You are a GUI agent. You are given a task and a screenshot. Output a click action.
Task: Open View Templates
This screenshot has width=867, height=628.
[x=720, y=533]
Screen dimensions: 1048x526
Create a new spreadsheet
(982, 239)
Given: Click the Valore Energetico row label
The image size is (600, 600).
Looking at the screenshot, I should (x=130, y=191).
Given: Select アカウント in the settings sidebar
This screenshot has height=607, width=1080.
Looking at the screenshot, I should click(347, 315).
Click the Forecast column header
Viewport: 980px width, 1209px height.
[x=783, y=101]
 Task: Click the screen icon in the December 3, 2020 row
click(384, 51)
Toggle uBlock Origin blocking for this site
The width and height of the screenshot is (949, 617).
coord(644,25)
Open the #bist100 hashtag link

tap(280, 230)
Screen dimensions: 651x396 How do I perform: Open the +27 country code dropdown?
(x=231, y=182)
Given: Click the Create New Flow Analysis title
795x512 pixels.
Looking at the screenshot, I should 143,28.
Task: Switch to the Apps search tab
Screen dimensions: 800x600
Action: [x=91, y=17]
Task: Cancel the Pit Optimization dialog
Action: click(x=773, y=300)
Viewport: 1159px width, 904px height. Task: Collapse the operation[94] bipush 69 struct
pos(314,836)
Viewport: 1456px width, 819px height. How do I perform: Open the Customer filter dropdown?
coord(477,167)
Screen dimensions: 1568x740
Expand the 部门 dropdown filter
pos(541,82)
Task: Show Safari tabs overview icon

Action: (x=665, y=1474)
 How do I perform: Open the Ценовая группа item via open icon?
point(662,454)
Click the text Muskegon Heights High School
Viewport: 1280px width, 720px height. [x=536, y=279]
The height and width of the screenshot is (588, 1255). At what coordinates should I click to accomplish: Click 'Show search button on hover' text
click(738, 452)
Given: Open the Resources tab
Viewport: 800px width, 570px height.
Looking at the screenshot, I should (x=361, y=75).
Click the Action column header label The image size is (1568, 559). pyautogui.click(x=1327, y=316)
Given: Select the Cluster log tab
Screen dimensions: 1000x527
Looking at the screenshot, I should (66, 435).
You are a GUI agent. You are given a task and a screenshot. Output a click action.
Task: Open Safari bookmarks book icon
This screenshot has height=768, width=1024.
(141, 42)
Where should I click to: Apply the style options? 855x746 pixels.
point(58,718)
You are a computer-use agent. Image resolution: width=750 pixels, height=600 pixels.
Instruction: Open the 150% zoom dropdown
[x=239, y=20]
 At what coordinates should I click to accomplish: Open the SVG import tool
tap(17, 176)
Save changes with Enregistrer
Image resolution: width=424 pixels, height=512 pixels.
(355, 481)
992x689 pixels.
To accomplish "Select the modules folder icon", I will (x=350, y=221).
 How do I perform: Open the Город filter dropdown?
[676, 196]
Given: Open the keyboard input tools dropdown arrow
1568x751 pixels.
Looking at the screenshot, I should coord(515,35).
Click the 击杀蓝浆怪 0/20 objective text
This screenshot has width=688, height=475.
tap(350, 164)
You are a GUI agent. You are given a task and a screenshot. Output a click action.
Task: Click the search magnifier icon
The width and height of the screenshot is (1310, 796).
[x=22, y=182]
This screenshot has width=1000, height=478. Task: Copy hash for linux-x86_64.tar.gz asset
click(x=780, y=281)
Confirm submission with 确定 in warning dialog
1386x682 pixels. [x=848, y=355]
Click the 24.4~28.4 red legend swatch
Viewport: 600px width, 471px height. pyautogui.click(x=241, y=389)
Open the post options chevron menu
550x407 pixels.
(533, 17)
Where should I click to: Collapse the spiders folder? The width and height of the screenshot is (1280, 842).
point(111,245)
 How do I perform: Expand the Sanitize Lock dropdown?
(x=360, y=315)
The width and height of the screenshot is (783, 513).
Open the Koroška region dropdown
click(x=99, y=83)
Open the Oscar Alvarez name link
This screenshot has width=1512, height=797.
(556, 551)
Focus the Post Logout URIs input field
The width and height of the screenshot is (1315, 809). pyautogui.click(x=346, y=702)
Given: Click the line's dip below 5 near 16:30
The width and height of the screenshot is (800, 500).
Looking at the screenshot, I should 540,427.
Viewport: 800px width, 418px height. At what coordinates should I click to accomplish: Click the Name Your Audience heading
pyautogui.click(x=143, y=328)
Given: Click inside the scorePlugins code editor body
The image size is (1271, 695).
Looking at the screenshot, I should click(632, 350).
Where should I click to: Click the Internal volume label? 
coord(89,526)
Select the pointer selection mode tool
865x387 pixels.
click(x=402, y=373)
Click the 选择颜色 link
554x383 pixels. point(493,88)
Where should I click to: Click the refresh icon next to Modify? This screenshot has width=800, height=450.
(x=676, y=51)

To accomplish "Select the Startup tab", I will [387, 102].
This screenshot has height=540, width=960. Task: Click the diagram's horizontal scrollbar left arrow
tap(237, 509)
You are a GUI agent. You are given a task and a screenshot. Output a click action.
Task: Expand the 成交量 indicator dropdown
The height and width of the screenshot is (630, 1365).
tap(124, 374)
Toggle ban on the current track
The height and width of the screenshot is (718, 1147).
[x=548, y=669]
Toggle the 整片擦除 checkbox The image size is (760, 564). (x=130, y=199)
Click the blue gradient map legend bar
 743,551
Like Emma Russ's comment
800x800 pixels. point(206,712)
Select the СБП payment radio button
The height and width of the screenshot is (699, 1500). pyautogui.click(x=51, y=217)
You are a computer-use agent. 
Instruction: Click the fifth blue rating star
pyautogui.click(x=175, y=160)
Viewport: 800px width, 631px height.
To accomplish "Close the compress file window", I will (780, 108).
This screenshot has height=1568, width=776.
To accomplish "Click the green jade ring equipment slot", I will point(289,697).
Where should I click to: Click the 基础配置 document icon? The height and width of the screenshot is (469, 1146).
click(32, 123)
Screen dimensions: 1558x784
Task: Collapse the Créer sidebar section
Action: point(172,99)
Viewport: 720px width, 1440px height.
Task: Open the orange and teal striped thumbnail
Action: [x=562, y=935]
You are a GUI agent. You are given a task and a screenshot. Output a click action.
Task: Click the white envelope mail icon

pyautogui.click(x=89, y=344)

WORK REQUIRED:
From the entries above, give again exactly the lines running from the line with "Task: Click the screen" to the line with "Given: Open the Resources tab"; include both of those lines.

PROBLEM SOLUTION:
 Task: Click the screen icon in the December 3, 2020 row
click(384, 51)
Toggle uBlock Origin blocking for this site
The width and height of the screenshot is (949, 617).
coord(644,25)
Open the #bist100 hashtag link

tap(280, 230)
Screen dimensions: 651x396 How do I perform: Open the +27 country code dropdown?
(x=231, y=182)
Given: Click the Create New Flow Analysis title
795x512 pixels.
Looking at the screenshot, I should 143,28.
Task: Switch to the Apps search tab
Screen dimensions: 800x600
Action: [x=91, y=17]
Task: Cancel the Pit Optimization dialog
Action: click(x=773, y=300)
Viewport: 1159px width, 904px height. Task: Collapse the operation[94] bipush 69 struct
pos(314,836)
Viewport: 1456px width, 819px height. How do I perform: Open the Customer filter dropdown?
coord(477,167)
Screen dimensions: 1568x740
Expand the 部门 dropdown filter
pos(541,82)
Task: Show Safari tabs overview icon

Action: (x=665, y=1474)
 How do I perform: Open the Ценовая группа item via open icon?
point(662,454)
Click the text Muskegon Heights High School
Viewport: 1280px width, 720px height. [x=536, y=279]
The height and width of the screenshot is (588, 1255). At what coordinates should I click to accomplish: Click 'Show search button on hover' text
click(738, 452)
Given: Open the Resources tab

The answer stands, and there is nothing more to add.